Dataset entries ▸
○ ○ ○ ○
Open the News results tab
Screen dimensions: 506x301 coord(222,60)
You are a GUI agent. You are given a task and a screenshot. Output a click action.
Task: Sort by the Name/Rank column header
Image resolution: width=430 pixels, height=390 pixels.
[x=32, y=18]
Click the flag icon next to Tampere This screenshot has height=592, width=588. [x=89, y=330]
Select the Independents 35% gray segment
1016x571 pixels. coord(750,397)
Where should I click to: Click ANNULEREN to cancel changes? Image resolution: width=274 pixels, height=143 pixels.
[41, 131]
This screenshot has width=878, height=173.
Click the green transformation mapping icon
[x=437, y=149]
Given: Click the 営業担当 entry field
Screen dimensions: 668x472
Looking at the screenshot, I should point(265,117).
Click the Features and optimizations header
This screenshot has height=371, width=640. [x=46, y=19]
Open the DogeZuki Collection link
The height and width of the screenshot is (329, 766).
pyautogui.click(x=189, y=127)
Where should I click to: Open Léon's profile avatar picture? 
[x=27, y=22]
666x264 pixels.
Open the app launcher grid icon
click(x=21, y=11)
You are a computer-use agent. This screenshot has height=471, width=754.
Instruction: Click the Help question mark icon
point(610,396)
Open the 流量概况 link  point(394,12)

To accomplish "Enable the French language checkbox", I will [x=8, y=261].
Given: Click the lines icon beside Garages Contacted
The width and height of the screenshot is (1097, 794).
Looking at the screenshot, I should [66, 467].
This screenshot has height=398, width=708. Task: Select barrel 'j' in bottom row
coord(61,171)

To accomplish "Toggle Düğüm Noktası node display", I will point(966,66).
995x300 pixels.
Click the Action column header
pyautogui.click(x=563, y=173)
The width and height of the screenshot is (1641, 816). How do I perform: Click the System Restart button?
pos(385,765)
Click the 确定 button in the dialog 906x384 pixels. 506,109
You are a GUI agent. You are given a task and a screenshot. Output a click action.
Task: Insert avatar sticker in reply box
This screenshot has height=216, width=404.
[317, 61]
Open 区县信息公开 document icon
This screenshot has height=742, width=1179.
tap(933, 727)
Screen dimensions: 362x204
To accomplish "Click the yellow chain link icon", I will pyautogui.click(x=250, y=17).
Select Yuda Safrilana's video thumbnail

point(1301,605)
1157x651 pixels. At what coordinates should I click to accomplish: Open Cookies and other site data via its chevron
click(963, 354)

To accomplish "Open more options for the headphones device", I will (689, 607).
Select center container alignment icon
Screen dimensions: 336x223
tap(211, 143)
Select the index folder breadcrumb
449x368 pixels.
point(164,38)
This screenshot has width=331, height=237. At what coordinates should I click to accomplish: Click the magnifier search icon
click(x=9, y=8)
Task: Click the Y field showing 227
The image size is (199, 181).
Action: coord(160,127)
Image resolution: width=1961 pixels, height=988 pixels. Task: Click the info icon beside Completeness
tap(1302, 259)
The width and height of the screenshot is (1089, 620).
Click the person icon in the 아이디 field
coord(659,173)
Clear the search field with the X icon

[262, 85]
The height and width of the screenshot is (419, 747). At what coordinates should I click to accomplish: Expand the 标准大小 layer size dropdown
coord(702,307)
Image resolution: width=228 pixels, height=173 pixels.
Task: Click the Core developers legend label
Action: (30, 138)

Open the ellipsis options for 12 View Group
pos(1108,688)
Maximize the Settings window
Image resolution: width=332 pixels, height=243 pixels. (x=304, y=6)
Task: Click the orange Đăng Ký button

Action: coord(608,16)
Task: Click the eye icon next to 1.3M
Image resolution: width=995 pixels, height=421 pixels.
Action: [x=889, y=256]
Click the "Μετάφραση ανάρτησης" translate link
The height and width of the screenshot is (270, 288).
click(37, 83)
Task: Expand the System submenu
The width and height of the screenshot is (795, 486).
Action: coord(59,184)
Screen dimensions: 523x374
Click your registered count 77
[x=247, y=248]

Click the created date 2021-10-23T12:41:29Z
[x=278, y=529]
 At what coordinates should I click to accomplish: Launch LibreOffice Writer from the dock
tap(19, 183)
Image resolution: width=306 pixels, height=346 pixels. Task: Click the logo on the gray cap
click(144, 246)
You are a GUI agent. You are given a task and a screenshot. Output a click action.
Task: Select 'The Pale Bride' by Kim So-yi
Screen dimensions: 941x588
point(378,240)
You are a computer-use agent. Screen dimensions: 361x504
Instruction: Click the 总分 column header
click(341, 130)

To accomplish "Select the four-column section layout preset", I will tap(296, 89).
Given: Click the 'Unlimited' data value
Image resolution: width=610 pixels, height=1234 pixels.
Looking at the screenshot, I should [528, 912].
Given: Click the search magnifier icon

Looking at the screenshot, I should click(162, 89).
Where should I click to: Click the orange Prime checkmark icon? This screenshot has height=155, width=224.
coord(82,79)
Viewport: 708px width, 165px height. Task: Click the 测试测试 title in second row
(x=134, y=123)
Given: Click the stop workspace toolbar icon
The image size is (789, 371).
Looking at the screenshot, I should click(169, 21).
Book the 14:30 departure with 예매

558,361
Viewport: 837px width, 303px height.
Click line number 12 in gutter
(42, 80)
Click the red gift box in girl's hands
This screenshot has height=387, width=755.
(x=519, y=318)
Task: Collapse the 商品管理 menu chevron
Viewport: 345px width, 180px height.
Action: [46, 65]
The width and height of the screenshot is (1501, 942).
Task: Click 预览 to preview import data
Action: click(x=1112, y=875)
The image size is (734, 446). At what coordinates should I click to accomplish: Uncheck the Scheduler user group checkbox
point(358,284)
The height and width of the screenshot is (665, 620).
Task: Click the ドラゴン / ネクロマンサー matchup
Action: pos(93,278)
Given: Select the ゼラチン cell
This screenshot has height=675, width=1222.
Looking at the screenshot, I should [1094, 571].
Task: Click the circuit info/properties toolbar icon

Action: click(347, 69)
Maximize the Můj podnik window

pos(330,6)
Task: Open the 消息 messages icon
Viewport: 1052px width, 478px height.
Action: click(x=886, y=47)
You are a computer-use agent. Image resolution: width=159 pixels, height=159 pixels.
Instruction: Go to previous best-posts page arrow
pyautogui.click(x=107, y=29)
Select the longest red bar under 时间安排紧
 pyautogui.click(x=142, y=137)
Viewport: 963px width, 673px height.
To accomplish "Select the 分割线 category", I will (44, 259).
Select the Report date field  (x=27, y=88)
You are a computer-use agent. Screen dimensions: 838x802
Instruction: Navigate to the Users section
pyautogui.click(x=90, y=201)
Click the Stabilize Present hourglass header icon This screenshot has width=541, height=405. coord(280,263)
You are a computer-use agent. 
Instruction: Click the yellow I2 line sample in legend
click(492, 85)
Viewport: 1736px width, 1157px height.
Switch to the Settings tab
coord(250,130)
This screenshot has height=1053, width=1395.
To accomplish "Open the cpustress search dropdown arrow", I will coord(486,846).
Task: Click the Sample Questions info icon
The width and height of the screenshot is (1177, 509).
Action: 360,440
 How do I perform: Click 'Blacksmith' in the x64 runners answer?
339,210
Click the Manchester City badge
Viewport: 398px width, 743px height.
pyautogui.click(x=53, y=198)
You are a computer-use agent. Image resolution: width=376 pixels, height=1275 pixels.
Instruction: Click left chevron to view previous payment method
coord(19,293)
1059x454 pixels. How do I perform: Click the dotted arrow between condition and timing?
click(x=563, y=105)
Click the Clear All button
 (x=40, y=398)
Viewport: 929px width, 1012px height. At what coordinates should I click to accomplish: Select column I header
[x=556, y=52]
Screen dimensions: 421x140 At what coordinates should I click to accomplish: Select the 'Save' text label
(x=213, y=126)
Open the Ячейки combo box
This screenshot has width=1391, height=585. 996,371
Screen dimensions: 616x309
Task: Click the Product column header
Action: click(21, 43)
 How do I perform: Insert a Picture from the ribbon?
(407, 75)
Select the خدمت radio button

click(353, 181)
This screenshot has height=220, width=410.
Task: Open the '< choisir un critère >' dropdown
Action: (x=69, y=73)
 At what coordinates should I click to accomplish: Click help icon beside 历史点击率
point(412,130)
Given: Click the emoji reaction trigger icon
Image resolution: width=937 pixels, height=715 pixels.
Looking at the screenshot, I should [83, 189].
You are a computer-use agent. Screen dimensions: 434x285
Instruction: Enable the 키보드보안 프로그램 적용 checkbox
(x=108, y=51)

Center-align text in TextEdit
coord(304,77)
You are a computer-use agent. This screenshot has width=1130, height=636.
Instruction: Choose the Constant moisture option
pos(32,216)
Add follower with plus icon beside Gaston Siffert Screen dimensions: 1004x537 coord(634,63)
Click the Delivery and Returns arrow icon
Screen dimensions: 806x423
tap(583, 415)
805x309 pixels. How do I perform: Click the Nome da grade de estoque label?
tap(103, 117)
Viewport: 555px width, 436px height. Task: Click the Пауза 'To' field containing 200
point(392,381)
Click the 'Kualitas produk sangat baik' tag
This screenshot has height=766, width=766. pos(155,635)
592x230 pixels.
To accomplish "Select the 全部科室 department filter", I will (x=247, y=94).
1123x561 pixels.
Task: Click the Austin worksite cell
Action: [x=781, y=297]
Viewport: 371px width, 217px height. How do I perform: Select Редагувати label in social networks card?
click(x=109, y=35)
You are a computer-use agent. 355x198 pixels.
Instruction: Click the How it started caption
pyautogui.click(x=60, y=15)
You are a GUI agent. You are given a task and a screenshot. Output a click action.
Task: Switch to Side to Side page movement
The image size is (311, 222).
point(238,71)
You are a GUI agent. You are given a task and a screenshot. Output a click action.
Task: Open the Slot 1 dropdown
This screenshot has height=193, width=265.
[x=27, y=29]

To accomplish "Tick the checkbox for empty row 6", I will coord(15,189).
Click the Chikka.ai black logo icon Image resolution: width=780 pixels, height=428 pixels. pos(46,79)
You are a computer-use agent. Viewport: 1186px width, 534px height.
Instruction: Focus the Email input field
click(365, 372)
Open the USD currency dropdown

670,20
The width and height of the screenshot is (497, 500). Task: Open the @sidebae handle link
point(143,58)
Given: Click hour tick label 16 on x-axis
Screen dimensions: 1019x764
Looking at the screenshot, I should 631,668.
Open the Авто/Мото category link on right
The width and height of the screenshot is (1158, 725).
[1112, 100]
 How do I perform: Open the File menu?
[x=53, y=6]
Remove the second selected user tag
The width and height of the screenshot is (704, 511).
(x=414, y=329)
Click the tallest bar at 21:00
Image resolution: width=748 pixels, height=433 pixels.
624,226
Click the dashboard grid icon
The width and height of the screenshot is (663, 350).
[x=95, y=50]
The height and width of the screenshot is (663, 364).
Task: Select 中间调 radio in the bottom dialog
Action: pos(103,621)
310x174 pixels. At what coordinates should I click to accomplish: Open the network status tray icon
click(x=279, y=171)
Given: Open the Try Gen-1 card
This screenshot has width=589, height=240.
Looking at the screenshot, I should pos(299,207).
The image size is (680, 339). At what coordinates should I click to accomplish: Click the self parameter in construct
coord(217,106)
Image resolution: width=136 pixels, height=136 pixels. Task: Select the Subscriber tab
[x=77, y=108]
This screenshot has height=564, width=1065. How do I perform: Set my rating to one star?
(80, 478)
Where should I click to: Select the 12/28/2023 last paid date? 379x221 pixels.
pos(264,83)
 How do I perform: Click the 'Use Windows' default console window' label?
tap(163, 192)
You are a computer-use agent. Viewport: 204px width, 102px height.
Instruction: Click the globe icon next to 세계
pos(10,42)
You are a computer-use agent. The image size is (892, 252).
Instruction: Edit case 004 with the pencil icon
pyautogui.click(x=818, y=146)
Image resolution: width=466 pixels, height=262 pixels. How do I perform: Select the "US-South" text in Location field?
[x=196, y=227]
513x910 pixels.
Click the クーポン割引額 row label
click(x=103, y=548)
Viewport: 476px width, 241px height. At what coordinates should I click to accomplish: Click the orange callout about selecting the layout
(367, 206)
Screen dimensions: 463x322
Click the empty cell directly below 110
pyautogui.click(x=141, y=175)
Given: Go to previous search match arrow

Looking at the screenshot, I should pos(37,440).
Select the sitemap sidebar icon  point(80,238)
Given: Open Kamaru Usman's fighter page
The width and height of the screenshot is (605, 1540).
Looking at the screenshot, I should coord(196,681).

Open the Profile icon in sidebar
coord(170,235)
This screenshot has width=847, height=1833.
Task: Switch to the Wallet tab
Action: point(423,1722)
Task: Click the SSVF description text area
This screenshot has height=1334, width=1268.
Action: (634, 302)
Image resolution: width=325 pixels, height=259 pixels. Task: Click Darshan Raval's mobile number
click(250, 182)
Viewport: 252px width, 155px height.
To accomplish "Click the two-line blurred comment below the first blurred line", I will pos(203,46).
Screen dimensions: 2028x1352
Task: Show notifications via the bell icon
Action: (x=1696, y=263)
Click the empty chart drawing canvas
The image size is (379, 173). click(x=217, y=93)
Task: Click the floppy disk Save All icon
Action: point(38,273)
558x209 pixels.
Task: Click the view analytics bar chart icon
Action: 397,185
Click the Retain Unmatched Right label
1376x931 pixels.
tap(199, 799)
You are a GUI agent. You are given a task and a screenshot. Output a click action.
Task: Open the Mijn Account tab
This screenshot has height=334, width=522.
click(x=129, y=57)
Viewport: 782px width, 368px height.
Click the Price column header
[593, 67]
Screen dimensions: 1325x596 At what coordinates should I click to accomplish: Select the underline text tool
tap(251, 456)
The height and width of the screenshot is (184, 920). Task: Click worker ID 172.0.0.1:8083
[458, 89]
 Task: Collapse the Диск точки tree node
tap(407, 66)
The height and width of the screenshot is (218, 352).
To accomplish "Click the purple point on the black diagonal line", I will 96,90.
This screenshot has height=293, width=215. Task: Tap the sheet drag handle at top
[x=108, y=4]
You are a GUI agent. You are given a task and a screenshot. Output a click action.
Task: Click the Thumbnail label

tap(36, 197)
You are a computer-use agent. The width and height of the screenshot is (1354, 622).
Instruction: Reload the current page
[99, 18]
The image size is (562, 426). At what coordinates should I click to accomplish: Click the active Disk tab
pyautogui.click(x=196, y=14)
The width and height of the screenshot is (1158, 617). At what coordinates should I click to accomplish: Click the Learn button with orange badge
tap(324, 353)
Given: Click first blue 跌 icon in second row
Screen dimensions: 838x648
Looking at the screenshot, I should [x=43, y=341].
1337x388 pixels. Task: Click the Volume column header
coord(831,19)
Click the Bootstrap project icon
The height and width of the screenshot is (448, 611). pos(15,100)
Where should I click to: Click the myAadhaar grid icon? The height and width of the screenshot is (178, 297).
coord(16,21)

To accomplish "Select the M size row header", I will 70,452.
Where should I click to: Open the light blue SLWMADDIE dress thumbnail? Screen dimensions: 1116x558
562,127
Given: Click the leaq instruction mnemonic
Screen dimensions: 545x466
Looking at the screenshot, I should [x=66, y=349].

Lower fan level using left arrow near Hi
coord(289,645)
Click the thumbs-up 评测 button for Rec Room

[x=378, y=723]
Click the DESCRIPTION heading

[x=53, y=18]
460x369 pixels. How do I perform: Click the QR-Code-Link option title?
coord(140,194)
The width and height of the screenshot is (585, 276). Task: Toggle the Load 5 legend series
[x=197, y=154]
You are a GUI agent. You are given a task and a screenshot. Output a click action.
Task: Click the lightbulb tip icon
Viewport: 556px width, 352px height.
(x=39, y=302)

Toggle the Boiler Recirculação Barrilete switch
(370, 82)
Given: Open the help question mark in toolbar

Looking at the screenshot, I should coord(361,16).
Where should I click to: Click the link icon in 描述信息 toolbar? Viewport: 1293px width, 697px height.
○ ○ ○ ○
Work task ▸
Within the data above, the span starting at the line containing "Task: Click the Sample Questions info icon" and ending at the line containing "592x230 pixels." is to be retyped exactly, with no other lines.

Exercise output ▸
Task: Click the Sample Questions info icon
The width and height of the screenshot is (1177, 509).
Action: 360,440
 How do I perform: Click 'Blacksmith' in the x64 runners answer?
339,210
Click the Manchester City badge
Viewport: 398px width, 743px height.
pyautogui.click(x=53, y=198)
You are a computer-use agent. Image resolution: width=376 pixels, height=1275 pixels.
Instruction: Click left chevron to view previous payment method
coord(19,293)
1059x454 pixels. How do I perform: Click the dotted arrow between condition and timing?
click(x=563, y=105)
Click the Clear All button
 (x=40, y=398)
Viewport: 929px width, 1012px height. At what coordinates should I click to accomplish: Select column I header
[x=556, y=52]
Screen dimensions: 421x140 At what coordinates should I click to accomplish: Select the 'Save' text label
(x=213, y=126)
Open the Ячейки combo box
This screenshot has width=1391, height=585. 996,371
Screen dimensions: 616x309
Task: Click the Product column header
Action: click(21, 43)
 How do I perform: Insert a Picture from the ribbon?
(407, 75)
Select the خدمت radio button

click(353, 181)
This screenshot has height=220, width=410.
Task: Open the '< choisir un critère >' dropdown
Action: (x=69, y=73)
 At what coordinates should I click to accomplish: Click help icon beside 历史点击率
point(412,130)
Given: Click the emoji reaction trigger icon
Image resolution: width=937 pixels, height=715 pixels.
Looking at the screenshot, I should [83, 189].
You are a computer-use agent. Screen dimensions: 434x285
Instruction: Enable the 키보드보안 프로그램 적용 checkbox
(x=108, y=51)

Center-align text in TextEdit
coord(304,77)
You are a computer-use agent. This screenshot has width=1130, height=636.
Instruction: Choose the Constant moisture option
pos(32,216)
Add follower with plus icon beside Gaston Siffert Screen dimensions: 1004x537 coord(634,63)
Click the Delivery and Returns arrow icon
Screen dimensions: 806x423
tap(583, 415)
805x309 pixels. How do I perform: Click the Nome da grade de estoque label?
tap(103, 117)
Viewport: 555px width, 436px height. Task: Click the Пауза 'To' field containing 200
point(392,381)
Click the 'Kualitas produk sangat baik' tag
This screenshot has height=766, width=766. pos(155,635)
592x230 pixels.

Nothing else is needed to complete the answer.